Problem to work on: Convert the lines from the beginning of the items through the line containing "coord(573,224)", inclusive, into a Markdown table with the columns Row and Text. Number each row and omit blank lines.

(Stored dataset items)
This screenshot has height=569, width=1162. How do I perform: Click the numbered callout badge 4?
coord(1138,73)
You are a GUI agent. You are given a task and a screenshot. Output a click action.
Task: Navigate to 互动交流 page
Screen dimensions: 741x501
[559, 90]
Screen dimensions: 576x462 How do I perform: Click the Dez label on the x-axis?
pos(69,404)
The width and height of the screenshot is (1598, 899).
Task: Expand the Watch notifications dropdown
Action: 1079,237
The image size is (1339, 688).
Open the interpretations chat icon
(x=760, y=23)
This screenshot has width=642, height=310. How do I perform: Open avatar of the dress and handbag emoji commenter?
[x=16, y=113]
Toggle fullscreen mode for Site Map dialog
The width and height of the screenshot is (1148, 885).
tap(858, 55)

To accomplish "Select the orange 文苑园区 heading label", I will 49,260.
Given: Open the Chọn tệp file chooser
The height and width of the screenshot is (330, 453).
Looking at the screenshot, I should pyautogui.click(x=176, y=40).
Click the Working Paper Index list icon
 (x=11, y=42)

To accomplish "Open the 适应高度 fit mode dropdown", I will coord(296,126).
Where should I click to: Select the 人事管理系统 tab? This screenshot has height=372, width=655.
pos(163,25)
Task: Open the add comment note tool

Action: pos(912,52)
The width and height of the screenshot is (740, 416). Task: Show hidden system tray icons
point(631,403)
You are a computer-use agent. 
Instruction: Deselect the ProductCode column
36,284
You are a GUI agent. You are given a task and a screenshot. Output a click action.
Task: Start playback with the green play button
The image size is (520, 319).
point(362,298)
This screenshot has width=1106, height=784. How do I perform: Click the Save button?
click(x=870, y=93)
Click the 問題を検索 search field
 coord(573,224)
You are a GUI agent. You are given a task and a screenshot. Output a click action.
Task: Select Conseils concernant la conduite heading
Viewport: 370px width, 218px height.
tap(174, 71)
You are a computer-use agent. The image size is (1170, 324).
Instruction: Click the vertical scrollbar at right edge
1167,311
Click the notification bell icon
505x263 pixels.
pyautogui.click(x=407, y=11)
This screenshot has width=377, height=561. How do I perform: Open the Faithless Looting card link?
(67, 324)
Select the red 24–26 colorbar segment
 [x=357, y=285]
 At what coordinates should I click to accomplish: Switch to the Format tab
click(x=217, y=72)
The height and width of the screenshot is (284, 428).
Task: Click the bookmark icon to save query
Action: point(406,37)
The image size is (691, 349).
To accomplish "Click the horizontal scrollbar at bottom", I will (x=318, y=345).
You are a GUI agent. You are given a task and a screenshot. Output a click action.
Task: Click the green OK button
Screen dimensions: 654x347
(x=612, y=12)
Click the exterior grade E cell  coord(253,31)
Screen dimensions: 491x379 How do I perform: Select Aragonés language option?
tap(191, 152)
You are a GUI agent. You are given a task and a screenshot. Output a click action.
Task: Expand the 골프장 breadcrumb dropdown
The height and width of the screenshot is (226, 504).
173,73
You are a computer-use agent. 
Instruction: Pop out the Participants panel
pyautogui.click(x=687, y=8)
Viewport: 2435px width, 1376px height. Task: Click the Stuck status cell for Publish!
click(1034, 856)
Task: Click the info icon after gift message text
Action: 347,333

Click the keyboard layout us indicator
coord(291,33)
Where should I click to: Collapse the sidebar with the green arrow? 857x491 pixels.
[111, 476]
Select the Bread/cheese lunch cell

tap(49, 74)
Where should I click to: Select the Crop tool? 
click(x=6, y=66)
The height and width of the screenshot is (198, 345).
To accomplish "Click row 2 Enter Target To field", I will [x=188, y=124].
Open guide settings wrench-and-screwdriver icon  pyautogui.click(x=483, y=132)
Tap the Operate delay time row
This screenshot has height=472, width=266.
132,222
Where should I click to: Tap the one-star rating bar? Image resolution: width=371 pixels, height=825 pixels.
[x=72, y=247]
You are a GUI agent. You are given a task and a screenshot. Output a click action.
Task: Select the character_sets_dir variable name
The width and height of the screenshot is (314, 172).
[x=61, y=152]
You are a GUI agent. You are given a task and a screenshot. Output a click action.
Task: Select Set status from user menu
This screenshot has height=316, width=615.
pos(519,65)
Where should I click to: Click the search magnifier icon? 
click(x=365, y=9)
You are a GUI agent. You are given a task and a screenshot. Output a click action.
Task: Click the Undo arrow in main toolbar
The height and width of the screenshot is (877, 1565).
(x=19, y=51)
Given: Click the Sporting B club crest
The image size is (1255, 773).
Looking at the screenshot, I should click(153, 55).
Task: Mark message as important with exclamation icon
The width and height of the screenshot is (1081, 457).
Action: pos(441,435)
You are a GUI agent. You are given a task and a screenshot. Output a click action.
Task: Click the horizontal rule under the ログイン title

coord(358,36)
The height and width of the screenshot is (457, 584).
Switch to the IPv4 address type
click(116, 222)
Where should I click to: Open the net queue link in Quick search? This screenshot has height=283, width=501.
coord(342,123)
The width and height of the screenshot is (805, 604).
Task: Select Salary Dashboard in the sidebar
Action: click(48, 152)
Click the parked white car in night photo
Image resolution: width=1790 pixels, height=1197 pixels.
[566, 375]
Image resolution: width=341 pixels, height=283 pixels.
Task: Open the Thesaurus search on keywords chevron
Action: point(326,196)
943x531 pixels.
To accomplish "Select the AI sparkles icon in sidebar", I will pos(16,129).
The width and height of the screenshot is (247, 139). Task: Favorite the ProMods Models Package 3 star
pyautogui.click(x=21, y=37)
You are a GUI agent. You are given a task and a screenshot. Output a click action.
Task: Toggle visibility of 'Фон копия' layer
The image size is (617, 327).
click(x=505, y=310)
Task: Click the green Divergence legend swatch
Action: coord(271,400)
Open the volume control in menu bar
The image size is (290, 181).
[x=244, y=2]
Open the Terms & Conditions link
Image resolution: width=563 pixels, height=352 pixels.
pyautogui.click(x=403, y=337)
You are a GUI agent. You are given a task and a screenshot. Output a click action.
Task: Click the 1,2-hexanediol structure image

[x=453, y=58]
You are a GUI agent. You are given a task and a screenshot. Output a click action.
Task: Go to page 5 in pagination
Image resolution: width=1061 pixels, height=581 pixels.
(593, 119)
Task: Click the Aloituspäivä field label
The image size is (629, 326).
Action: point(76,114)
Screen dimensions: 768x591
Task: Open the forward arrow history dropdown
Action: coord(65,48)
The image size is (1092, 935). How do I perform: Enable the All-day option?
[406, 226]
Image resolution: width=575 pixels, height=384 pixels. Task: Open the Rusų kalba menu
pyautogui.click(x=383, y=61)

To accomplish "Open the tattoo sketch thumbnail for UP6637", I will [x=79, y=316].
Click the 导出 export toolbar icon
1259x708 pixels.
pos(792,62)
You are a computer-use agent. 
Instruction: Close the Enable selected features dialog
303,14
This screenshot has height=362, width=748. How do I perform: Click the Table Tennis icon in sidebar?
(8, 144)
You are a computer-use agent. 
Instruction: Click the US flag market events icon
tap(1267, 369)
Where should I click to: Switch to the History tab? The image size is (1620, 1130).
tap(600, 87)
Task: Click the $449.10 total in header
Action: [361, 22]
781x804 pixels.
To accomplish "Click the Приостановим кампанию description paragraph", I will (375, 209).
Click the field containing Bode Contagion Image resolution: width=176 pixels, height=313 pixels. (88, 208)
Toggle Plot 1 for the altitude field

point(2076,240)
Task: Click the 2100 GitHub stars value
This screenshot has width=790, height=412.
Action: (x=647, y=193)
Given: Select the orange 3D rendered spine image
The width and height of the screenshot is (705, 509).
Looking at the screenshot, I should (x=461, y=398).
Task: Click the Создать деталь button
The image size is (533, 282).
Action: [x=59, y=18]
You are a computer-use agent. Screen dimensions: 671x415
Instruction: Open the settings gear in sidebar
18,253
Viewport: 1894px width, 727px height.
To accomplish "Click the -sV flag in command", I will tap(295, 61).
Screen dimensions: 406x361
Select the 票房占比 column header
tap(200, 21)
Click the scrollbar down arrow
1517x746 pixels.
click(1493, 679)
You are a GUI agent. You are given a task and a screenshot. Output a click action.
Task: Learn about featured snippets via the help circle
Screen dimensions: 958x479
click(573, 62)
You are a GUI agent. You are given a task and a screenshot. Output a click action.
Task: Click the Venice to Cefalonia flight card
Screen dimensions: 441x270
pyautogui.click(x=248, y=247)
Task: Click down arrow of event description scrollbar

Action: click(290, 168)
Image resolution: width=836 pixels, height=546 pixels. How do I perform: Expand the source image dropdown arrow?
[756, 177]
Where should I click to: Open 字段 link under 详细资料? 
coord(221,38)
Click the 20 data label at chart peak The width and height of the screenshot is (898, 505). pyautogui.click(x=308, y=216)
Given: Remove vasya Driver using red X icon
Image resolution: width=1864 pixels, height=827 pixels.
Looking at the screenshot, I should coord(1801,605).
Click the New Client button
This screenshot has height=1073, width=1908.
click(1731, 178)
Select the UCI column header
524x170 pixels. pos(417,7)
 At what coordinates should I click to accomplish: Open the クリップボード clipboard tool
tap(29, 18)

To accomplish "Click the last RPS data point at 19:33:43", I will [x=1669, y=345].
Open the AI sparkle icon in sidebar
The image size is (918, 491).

Solution for this task:
| Row | Text |
|---|---|
| 1 | This screenshot has height=569, width=1162. How do I perform: Click the numbered callout badge 4? |
| 2 | coord(1138,73) |
| 3 | You are a GUI agent. You are given a task and a screenshot. Output a click action. |
| 4 | Task: Navigate to 互动交流 page |
| 5 | Screen dimensions: 741x501 |
| 6 | [559, 90] |
| 7 | Screen dimensions: 576x462 How do I perform: Click the Dez label on the x-axis? |
| 8 | pos(69,404) |
| 9 | The width and height of the screenshot is (1598, 899). |
| 10 | Task: Expand the Watch notifications dropdown |
| 11 | Action: 1079,237 |
| 12 | The image size is (1339, 688). |
| 13 | Open the interpretations chat icon |
| 14 | (x=760, y=23) |
| 15 | This screenshot has width=642, height=310. How do I perform: Open avatar of the dress and handbag emoji commenter? |
| 16 | [x=16, y=113] |
| 17 | Toggle fullscreen mode for Site Map dialog |
| 18 | The width and height of the screenshot is (1148, 885). |
| 19 | tap(858, 55) |
| 20 | To accomplish "Select the orange 文苑园区 heading label", I will 49,260. |
| 21 | Given: Open the Chọn tệp file chooser |
| 22 | The height and width of the screenshot is (330, 453). |
| 23 | Looking at the screenshot, I should pyautogui.click(x=176, y=40). |
| 24 | Click the Working Paper Index list icon |
| 25 |  (x=11, y=42) |
| 26 | To accomplish "Open the 适应高度 fit mode dropdown", I will coord(296,126). |
| 27 | Where should I click to: Select the 人事管理系统 tab? This screenshot has height=372, width=655. |
| 28 | pos(163,25) |
| 29 | Task: Open the add comment note tool |
| 30 | Action: pos(912,52) |
| 31 | The width and height of the screenshot is (740, 416). Task: Show hidden system tray icons |
| 32 | point(631,403) |
| 33 | You are a computer-use agent.  |
| 34 | Instruction: Deselect the ProductCode column |
| 35 | 36,284 |
| 36 | You are a GUI agent. You are given a task and a screenshot. Output a click action. |
| 37 | Task: Start playback with the green play button |
| 38 | The image size is (520, 319). |
| 39 | point(362,298) |
| 40 | This screenshot has width=1106, height=784. How do I perform: Click the Save button? |
| 41 | click(x=870, y=93) |
| 42 | Click the 問題を検索 search field |
| 43 |  coord(573,224) |